*YOUR INSTRUCTIONS:* Can you rewrite every row below, replacing "computer-use agent" with "desktop automation agent" and keeping everything else the same?

*SOURCE DATA:*

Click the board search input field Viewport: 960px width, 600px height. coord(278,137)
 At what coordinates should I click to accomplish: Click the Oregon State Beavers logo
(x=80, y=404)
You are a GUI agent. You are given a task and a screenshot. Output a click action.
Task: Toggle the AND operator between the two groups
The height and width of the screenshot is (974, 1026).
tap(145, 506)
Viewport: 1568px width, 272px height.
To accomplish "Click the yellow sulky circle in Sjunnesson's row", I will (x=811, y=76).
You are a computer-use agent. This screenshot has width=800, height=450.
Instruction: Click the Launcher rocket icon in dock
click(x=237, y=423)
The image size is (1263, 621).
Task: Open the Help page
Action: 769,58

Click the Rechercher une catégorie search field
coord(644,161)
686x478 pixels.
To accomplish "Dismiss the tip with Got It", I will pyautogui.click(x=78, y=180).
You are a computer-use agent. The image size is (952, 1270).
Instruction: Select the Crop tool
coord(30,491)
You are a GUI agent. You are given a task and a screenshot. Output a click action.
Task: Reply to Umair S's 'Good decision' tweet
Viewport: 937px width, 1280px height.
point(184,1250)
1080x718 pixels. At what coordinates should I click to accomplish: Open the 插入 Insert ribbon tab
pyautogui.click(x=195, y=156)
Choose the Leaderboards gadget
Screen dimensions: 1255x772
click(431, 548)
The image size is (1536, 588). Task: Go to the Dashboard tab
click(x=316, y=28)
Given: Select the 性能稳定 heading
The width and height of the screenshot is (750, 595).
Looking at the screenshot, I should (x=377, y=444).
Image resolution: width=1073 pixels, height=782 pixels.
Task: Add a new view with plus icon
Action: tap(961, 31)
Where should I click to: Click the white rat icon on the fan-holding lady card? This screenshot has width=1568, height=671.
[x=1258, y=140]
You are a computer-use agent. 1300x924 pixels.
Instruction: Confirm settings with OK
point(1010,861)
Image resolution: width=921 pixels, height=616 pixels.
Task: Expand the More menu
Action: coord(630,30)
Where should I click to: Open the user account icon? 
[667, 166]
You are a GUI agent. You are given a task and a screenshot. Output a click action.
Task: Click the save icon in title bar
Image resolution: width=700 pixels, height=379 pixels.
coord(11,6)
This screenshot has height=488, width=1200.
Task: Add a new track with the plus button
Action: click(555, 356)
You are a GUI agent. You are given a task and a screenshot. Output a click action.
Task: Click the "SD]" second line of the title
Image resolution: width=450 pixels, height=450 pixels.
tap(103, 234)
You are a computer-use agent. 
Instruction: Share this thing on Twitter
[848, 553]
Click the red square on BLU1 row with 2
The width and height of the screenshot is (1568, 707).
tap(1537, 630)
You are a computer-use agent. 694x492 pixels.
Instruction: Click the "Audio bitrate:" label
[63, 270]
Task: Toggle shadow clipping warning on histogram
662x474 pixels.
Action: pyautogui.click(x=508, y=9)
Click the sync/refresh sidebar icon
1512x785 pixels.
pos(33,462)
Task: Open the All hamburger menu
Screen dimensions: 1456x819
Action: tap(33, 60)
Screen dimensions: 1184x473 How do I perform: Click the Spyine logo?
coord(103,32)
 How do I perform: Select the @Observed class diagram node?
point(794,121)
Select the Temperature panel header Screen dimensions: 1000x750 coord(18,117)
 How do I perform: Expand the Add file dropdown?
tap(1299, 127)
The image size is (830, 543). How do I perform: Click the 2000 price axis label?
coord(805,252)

*TASK ANSWER:*
Click the board search input field Viewport: 960px width, 600px height. coord(278,137)
 At what coordinates should I click to accomplish: Click the Oregon State Beavers logo
(x=80, y=404)
You are a GUI agent. You are given a task and a screenshot. Output a click action.
Task: Toggle the AND operator between the two groups
The height and width of the screenshot is (974, 1026).
tap(145, 506)
Viewport: 1568px width, 272px height.
To accomplish "Click the yellow sulky circle in Sjunnesson's row", I will (x=811, y=76).
You are a desktop automation agent. This screenshot has width=800, height=450.
Instruction: Click the Launcher rocket icon in dock
click(x=237, y=423)
The image size is (1263, 621).
Task: Open the Help page
Action: 769,58

Click the Rechercher une catégorie search field
coord(644,161)
686x478 pixels.
To accomplish "Dismiss the tip with Got It", I will pyautogui.click(x=78, y=180).
You are a desktop automation agent. The image size is (952, 1270).
Instruction: Select the Crop tool
coord(30,491)
You are a GUI agent. You are given a task and a screenshot. Output a click action.
Task: Reply to Umair S's 'Good decision' tweet
Viewport: 937px width, 1280px height.
point(184,1250)
1080x718 pixels. At what coordinates should I click to accomplish: Open the 插入 Insert ribbon tab
pyautogui.click(x=195, y=156)
Choose the Leaderboards gadget
Screen dimensions: 1255x772
click(431, 548)
The image size is (1536, 588). Task: Go to the Dashboard tab
click(x=316, y=28)
Given: Select the 性能稳定 heading
The width and height of the screenshot is (750, 595).
Looking at the screenshot, I should (x=377, y=444).
Image resolution: width=1073 pixels, height=782 pixels.
Task: Add a new view with plus icon
Action: tap(961, 31)
Where should I click to: Click the white rat icon on the fan-holding lady card? This screenshot has width=1568, height=671.
[x=1258, y=140]
You are a desktop automation agent. 1300x924 pixels.
Instruction: Confirm settings with OK
point(1010,861)
Image resolution: width=921 pixels, height=616 pixels.
Task: Expand the More menu
Action: coord(630,30)
Where should I click to: Open the user account icon? 
[667, 166]
You are a GUI agent. You are given a task and a screenshot. Output a click action.
Task: Click the save icon in title bar
Image resolution: width=700 pixels, height=379 pixels.
coord(11,6)
This screenshot has height=488, width=1200.
Task: Add a new track with the plus button
Action: click(555, 356)
You are a GUI agent. You are given a task and a screenshot. Output a click action.
Task: Click the "SD]" second line of the title
Image resolution: width=450 pixels, height=450 pixels.
tap(103, 234)
You are a desktop automation agent. 
Instruction: Share this thing on Twitter
[848, 553]
Click the red square on BLU1 row with 2
The width and height of the screenshot is (1568, 707).
tap(1537, 630)
You are a desktop automation agent. 694x492 pixels.
Instruction: Click the "Audio bitrate:" label
[63, 270]
Task: Toggle shadow clipping warning on histogram
662x474 pixels.
Action: pyautogui.click(x=508, y=9)
Click the sync/refresh sidebar icon
1512x785 pixels.
pos(33,462)
Task: Open the All hamburger menu
Screen dimensions: 1456x819
Action: tap(33, 60)
Screen dimensions: 1184x473 How do I perform: Click the Spyine logo?
coord(103,32)
 How do I perform: Select the @Observed class diagram node?
point(794,121)
Select the Temperature panel header Screen dimensions: 1000x750 coord(18,117)
 How do I perform: Expand the Add file dropdown?
tap(1299, 127)
The image size is (830, 543). How do I perform: Click the 2000 price axis label?
coord(805,252)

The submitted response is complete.